--- About this task ---
Return, from the listing below, every line that includes "Activate".

--- Dataset excerpts ---
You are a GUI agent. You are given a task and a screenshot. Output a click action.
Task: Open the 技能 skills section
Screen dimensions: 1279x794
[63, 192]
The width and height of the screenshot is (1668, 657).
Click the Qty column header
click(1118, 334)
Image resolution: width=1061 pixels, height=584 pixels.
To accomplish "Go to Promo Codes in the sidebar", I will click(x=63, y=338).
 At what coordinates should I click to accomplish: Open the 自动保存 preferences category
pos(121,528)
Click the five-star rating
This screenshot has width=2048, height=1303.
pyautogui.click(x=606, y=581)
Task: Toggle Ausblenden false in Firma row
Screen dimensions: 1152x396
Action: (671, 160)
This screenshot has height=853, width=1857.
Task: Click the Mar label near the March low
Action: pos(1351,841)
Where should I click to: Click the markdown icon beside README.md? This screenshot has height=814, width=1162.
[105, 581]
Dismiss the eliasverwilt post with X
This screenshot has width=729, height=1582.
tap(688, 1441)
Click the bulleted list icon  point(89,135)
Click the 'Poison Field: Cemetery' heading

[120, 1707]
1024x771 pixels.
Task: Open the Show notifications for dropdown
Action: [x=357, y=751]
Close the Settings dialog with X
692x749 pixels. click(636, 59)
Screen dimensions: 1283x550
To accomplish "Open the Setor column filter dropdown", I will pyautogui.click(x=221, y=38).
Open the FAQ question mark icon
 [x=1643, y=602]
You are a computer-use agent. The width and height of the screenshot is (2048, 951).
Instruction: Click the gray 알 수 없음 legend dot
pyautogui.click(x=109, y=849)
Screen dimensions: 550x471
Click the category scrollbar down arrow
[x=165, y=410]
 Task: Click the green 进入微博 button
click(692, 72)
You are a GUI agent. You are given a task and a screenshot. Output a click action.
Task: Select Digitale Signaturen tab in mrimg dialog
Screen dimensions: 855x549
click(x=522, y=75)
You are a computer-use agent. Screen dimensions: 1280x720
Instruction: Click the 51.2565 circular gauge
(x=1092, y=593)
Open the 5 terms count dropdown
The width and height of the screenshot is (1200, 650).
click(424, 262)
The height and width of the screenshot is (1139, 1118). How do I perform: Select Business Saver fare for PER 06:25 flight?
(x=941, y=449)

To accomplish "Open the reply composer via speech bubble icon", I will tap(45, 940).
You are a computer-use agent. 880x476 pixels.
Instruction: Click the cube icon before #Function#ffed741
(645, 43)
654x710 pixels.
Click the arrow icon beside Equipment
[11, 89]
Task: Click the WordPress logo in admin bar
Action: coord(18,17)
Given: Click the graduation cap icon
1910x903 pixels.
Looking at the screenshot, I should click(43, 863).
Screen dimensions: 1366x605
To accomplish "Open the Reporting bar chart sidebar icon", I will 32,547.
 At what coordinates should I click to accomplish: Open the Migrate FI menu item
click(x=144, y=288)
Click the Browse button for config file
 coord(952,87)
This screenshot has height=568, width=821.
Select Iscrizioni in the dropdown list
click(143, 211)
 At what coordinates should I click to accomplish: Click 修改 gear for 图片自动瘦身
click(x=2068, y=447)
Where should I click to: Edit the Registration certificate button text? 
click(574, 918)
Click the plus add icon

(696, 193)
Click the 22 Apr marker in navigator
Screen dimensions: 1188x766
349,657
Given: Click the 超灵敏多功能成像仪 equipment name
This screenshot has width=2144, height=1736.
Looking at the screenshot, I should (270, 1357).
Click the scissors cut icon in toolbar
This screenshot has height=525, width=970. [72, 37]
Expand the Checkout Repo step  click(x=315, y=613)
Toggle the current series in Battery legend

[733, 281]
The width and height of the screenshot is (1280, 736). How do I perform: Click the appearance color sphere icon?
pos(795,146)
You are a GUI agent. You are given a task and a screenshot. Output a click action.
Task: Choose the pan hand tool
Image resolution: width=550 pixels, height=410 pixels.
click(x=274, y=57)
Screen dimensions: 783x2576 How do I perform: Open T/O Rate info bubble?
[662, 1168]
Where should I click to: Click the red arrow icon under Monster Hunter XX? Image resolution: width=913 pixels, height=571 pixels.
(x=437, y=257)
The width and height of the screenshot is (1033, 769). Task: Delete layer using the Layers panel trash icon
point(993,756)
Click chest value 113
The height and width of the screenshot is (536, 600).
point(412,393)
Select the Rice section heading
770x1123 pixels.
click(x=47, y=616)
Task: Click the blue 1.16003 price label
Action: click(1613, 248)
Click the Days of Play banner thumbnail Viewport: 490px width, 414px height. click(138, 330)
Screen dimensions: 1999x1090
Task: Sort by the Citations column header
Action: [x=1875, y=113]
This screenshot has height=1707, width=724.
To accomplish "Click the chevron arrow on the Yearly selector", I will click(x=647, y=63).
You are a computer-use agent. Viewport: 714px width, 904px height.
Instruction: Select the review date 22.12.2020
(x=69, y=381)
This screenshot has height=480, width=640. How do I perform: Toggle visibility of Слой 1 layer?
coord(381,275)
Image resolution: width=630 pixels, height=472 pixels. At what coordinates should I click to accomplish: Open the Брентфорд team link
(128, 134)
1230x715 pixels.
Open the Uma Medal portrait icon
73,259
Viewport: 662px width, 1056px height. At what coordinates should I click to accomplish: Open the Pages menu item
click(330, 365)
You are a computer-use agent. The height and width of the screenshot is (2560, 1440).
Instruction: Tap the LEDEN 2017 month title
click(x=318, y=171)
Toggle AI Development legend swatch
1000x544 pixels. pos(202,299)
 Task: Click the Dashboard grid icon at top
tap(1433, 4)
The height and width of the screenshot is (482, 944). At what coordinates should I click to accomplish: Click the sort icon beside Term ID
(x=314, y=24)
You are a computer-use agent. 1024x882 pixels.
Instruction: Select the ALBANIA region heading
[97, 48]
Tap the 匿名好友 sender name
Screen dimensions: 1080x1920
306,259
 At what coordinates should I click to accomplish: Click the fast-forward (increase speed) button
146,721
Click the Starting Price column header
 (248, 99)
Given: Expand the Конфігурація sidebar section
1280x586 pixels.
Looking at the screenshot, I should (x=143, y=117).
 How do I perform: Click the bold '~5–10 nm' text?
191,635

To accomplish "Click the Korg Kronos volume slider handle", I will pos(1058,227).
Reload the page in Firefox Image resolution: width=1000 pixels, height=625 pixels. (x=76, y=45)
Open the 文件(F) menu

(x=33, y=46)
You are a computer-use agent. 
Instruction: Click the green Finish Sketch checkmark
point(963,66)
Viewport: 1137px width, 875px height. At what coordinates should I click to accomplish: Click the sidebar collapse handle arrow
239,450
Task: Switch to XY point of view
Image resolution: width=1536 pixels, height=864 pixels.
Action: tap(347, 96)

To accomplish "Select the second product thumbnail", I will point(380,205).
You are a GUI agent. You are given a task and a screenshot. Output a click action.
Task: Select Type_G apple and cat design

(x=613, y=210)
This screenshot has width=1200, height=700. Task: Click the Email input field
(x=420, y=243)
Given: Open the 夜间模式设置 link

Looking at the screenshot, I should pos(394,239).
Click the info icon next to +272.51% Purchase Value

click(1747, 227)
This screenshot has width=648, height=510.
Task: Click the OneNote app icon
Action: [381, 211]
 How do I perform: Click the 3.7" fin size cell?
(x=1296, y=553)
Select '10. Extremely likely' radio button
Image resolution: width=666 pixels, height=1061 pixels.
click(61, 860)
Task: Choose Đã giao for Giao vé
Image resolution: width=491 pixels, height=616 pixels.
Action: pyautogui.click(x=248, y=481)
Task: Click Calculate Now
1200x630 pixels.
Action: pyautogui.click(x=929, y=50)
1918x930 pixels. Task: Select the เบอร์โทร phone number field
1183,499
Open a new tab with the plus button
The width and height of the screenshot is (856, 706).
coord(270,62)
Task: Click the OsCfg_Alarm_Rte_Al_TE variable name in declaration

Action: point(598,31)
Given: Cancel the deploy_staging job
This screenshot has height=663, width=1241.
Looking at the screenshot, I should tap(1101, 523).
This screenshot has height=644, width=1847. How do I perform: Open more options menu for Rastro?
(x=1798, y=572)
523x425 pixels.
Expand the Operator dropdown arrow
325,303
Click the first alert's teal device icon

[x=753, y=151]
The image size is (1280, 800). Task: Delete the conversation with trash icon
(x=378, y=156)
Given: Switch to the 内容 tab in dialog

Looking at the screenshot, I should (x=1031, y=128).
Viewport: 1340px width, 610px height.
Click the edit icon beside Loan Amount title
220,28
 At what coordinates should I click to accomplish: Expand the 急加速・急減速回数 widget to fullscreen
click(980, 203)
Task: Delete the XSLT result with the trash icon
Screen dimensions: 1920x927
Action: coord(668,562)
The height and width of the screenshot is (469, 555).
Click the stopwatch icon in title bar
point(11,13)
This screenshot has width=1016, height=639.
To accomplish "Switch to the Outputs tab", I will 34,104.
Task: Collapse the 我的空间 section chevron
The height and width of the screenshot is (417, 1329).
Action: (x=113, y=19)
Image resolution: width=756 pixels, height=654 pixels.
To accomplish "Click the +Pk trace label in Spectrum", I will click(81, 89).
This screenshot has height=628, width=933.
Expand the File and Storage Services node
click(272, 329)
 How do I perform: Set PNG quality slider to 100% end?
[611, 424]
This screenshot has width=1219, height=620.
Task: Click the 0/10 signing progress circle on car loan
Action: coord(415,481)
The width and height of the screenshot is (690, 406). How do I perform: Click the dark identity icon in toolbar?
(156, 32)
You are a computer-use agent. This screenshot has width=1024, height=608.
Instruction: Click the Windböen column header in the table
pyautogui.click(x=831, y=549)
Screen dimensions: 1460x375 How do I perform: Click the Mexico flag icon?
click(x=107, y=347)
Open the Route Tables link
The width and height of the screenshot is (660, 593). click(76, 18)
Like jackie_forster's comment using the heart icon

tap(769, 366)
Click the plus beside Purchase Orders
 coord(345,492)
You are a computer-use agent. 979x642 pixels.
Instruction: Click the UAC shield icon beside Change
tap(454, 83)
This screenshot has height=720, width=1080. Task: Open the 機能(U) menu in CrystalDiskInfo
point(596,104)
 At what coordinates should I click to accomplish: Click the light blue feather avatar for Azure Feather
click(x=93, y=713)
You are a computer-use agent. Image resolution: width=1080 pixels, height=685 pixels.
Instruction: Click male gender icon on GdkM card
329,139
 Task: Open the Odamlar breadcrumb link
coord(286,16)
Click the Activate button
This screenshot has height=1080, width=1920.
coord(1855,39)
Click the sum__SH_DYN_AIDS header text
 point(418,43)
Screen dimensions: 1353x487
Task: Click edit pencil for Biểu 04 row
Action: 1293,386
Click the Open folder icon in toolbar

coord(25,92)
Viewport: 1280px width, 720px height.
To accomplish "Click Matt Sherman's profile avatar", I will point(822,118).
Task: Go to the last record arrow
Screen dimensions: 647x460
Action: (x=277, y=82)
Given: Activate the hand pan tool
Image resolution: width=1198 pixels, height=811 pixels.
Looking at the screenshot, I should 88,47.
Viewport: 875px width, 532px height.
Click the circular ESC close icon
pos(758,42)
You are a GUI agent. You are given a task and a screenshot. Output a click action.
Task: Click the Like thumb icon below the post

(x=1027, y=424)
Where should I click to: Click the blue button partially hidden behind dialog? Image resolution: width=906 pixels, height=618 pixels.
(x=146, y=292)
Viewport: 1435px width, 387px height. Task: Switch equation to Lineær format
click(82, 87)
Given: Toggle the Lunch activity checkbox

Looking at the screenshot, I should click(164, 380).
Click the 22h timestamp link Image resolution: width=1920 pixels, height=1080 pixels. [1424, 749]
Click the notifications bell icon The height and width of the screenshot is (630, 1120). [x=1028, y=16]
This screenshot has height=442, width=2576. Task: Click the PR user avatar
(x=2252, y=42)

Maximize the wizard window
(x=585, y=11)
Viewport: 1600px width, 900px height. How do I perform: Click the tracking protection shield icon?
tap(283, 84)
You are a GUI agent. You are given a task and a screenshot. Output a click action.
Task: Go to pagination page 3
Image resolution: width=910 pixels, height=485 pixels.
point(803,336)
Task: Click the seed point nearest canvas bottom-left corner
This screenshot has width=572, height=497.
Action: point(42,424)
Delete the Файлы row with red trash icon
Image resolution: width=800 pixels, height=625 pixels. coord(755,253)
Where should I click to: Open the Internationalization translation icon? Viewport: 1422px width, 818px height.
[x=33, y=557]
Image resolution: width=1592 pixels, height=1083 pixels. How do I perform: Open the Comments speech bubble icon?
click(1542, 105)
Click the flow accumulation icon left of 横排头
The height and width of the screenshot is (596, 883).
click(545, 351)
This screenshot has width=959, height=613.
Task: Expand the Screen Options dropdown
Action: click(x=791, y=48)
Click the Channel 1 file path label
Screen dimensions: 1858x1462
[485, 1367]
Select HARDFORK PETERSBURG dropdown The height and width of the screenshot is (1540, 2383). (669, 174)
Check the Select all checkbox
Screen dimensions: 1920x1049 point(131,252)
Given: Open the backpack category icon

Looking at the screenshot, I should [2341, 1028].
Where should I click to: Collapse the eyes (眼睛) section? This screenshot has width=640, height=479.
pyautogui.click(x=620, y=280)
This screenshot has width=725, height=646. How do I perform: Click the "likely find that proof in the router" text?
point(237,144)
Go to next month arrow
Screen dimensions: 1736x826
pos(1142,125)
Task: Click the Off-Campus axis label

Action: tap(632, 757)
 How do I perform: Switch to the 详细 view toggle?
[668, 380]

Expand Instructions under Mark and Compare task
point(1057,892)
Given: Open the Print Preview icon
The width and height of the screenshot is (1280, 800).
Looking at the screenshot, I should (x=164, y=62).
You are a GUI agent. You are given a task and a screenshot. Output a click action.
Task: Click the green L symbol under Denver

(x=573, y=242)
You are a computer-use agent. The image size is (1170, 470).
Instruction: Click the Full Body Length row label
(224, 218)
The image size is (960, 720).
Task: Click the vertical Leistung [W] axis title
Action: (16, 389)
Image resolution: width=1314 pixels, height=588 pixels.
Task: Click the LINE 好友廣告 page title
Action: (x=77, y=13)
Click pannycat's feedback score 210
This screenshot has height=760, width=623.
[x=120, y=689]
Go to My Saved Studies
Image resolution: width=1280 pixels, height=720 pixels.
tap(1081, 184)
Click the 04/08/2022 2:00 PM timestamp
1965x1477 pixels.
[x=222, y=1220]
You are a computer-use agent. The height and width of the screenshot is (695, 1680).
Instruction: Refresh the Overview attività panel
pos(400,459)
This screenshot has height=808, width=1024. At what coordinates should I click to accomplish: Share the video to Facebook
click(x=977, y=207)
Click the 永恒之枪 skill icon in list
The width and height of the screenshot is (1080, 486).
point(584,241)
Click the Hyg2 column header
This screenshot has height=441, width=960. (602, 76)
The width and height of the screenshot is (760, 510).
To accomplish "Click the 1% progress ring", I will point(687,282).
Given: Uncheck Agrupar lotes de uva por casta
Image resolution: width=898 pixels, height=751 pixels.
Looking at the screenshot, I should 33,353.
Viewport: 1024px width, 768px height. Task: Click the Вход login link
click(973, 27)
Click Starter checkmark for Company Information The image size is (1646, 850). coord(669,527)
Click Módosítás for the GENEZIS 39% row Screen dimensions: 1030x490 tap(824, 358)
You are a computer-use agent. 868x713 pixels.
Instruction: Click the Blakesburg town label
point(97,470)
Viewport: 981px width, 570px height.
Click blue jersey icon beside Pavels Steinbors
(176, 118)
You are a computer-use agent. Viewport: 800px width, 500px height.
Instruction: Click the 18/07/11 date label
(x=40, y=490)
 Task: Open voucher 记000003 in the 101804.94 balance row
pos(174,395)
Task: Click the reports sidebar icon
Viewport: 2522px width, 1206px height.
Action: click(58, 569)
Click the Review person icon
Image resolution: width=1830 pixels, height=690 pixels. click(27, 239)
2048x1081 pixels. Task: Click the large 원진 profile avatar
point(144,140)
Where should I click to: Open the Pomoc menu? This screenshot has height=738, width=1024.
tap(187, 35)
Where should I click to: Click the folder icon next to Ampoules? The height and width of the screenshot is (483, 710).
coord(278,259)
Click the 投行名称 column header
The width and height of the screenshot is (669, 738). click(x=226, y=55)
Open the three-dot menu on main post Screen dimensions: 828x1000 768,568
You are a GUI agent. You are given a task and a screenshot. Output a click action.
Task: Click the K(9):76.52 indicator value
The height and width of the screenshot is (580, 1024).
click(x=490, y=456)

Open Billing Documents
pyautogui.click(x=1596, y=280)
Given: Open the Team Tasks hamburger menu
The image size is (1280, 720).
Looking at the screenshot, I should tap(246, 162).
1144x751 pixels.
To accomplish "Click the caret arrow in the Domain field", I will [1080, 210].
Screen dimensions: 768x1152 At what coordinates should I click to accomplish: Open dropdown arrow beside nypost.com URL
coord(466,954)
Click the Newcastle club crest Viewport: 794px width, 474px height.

--- Answer box ---
Click the Activate button
Given: Activate the hand pan tool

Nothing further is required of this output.